Ihr Privatleben sowie ihre Kunst hielten ihren Namen aufgrund ihrer ständigen Missachtung gesellschaftlicher Tabus in den Schlagzeilen. Der Vater ihres ersten Kindes, Deirdre, war Bühnenbildnerin Gordon Craig, die ihre Abscheu vor der Ehe teilte; der Vater ihres zweiten Kindes, Patrick, war Paris Singer, der Erbe eines Nähmaschinenvermögens und ein prominenter Kunstmäzen. 1913 ereignete sich eine Tragödie, von der Duncan sich nie wirklich erholte: Das Auto, in dem ihre beiden Kinder und ihre Amme in Paris fuhren, rollte in die Seine und alle drei ertranken. In dem Bemühen, ihre Trauer zu sublimieren, wollte sie eine weitere Schule eröffnen, als der Ausbruch des Ersten Weltkriegs ihren Plänen ein Ende machte. Ihre folgenden Tourneen in Südamerika, Deutschland und Frankreich waren weniger erfolgreich als zuvor, aber 1920 wurde sie eingeladen, eine eigene Schule in Moskau zu gründen. Für ihr revolutionäres Temperament schien die Sowjetunion das Land der Verheißungen zu sein. Dort traf sie sich Sergej Alexandrowitsch Yesenin, eine 17 Jahre jüngere Dichterin, deren Werk ihm ein beachtliches Ansehen eingebracht hatte. Sie heiratete ihn 1922 und opferte ihre Skrupel gegen die Ehe, um ihn auf eine Tour durch die Vereinigten Staaten mitzunehmen. Sie hätte keinen schlechteren Zeitpunkt für ihre Ankunft wählen können. Die Angst vor der „Roten Bedrohung“ war auf dem Höhepunkt, und sie und ihr Mann wurden zu Unrecht als bolschewistische Agenten abgestempelt. Ein verbitterter Duncan verließ ihr Heimatland erneut und sagte Reportern: „Auf Wiedersehen Amerika, ich werde dich nie wieder sehen!“ Sie hat es nie getan. Es folgte eine unglückliche Zeit mit Yesenin in Europa, in der ihn seine zunehmende geistige Instabilität gegen sie aufbrachte. Er kehrte allein in die Sowjetunion zurück und beging 1925 Selbstmord.

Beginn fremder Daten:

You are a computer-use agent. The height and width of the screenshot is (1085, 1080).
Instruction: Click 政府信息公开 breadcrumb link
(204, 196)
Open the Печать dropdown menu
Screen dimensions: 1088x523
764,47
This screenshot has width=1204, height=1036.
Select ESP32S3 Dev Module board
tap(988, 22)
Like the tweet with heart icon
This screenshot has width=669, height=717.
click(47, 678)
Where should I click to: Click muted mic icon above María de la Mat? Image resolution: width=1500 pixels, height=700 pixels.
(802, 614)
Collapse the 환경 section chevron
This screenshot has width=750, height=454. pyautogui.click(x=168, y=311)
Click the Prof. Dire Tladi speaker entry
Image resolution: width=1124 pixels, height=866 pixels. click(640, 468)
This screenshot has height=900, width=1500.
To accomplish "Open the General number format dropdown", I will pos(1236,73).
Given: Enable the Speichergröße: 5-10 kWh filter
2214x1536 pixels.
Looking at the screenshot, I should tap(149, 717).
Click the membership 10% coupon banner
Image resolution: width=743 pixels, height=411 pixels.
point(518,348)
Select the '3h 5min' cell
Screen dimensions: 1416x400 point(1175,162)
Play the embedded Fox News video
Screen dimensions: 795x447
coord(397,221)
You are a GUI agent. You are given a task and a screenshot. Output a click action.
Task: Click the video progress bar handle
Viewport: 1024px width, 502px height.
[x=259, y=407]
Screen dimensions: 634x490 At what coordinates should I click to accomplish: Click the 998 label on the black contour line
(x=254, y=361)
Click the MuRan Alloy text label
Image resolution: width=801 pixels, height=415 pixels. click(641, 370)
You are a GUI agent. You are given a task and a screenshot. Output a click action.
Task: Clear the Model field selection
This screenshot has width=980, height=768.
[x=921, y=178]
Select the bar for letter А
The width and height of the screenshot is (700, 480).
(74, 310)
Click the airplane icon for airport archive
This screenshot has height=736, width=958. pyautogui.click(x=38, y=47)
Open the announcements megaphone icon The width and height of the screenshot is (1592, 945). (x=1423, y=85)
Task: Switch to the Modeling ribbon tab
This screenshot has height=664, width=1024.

In den letzten Jahren ihres Lebens war Duncan eine etwas erbärmliche Figur, die in prekären Verhältnissen in Nizza an der französischen Riviera lebte, wo sie tödlich verunglückt: Ihr langer Schal verfing sich im Hinterrad des Autos, in dem sie fuhr, und sie war erwürgt. Ihre Autobiografie, Mein Leben, wurde 1927 veröffentlicht (Neuauflage 1972).
Isadora Duncan wurde von den führenden Musikern, Künstlern und Schriftstellern ihrer Zeit gefeiert, aber sie war oft ein Angriffsobjekt der weniger aufgeschlossenen. Ihre Ideen waren ihrer Zeit zu weit voraus, und sie missachtete gesellschaftliche Konventionen zu aufdringlich, um von der breiten Öffentlichkeit als alles andere als eine Verfechterin der „freien Liebe“ angesehen zu werden. Sicherlich ist ihr Platz als große Erneuererin im Tanz sicher: Ihr Verzicht auf künstliche technische Beschränkungen und das Vertrauen auf die Anmut der natürlichen Bewegung trugen zur Befreiung der Tanz aus seiner Abhängigkeit von starren Formeln und von brillanter, aber leerer technischer Virtuosität und ebnet den Weg für die spätere Akzeptanz des modernen Tanzes in seiner Entwicklung durch Mary Wigman, Martha Graham, und andere.
Herausgeber: Encyclopaedia Britannica, Inc.